Bild: Mit Nazis singen? Szene aus „Themar – Die Kleinstadt und der Rechtsro…
taz: Herr Oeser, wie hat das [1][Neonazifestival] von 2017 die Stadt Themar
verändert?
Adrian Oeser: Vieles hat sich in Themar bewegt, vor allem wurde der Ort
gespalten. Man muss sich die Stadt vor den Rechtsrockkonzerten als ganz
normale Kleinstadt vorstellen, in der es mit Sicherheit persönliche und
auch politische Konflikte gab, die aber nie alle betroffen haben. Die
wenigsten haben mit den Konzerten gerechnet und auf einmal mussten viele
sich positionieren. Themar ist gespalten zwischen Leuten, denen es schlicht
egal ist, denjenigen, die solche Konzerte gut finden und einer Minderheit,
die sehr couragiert und auch witzig protestiert. Themar ist ein
vielschichtiger Ort.
Diejenigen, die schweigen, schweigen sie aus Angst oder aus Zustimmung?
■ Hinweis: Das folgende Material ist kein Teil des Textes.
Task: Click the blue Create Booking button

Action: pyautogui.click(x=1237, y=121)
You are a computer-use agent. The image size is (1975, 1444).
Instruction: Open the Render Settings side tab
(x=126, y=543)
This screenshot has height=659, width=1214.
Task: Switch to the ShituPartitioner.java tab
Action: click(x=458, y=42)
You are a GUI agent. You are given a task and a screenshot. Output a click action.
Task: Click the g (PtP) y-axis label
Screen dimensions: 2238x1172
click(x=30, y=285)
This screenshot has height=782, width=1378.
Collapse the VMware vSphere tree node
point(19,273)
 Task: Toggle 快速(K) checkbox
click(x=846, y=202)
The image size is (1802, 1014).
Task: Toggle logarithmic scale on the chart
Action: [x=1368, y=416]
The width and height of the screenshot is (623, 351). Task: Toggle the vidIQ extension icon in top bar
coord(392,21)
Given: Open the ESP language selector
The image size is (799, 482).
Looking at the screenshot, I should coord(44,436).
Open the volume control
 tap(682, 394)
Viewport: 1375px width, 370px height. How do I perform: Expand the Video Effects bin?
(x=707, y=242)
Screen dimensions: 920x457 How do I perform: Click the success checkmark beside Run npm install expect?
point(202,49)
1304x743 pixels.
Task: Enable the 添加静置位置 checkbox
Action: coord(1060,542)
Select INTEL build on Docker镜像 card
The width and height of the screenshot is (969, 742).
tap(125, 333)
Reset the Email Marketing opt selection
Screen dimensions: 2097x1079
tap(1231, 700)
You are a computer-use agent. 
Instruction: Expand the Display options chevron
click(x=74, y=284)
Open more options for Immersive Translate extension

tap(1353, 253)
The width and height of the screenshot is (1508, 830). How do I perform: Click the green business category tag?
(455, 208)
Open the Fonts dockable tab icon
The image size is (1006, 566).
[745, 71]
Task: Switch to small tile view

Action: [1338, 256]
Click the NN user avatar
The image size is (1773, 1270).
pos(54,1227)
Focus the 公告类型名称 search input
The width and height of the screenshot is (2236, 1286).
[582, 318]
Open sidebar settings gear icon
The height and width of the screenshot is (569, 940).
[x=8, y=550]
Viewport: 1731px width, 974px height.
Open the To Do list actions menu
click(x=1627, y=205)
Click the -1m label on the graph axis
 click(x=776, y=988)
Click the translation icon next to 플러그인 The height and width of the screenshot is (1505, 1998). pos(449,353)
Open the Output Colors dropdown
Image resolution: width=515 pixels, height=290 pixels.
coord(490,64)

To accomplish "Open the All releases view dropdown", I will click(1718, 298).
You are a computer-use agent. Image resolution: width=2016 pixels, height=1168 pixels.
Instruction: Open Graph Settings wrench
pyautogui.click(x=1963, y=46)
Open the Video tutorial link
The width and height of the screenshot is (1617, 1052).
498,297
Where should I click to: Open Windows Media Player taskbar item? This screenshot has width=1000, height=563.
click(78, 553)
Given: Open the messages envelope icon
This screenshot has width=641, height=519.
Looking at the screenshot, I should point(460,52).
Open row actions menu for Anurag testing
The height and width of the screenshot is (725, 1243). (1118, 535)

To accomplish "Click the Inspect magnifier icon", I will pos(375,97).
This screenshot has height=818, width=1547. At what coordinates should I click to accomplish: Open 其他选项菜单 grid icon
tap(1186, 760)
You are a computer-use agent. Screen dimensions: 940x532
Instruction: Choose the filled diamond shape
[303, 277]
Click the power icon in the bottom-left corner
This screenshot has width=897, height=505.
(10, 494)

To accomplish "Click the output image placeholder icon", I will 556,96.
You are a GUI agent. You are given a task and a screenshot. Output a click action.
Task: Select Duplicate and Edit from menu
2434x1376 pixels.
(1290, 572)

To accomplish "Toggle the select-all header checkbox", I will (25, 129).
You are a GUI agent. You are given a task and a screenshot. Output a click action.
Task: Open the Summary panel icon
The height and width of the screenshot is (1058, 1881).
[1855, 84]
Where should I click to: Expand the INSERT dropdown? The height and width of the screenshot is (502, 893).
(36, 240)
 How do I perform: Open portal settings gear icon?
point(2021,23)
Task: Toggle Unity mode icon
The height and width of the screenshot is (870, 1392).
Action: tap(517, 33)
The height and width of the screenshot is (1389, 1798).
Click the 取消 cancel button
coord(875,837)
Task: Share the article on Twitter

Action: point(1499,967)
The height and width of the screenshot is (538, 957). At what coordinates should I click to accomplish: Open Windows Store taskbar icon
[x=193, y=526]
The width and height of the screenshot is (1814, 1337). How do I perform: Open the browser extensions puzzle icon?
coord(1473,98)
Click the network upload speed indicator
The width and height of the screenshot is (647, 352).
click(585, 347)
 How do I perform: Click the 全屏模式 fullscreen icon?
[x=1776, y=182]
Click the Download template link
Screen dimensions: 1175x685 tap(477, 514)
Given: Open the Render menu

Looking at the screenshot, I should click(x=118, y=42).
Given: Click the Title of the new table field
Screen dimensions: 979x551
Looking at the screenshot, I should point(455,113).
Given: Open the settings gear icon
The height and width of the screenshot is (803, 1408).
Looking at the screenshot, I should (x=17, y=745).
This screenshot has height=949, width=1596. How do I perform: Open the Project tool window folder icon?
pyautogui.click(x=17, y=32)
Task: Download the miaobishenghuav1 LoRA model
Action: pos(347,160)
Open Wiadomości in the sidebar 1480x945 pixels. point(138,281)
Da bin ich mir nicht sicher. Man hört oft das Argument, dass durch die
Gegenproteste und die Medienöffentlichkeit die Konzerte erst größer werden
könnten. Es gibt also das Gefühl: Wenn wir die ignorieren, dann
verschwinden die ganz von selbst wieder. Aus der Geschichte haben wir aber
gelernt, dass wenn man Nazis machen lässt, es tödlich für alle wird, die in
dem konstruierten Weltbild von Nazis nicht lebenswert sind. Sie zu
ignorieren, zeugt von sehr privilegierter Toleranz, die sich nur diejenigen
leisten können, die nicht von neonazistischer Gewalt betroffen sind.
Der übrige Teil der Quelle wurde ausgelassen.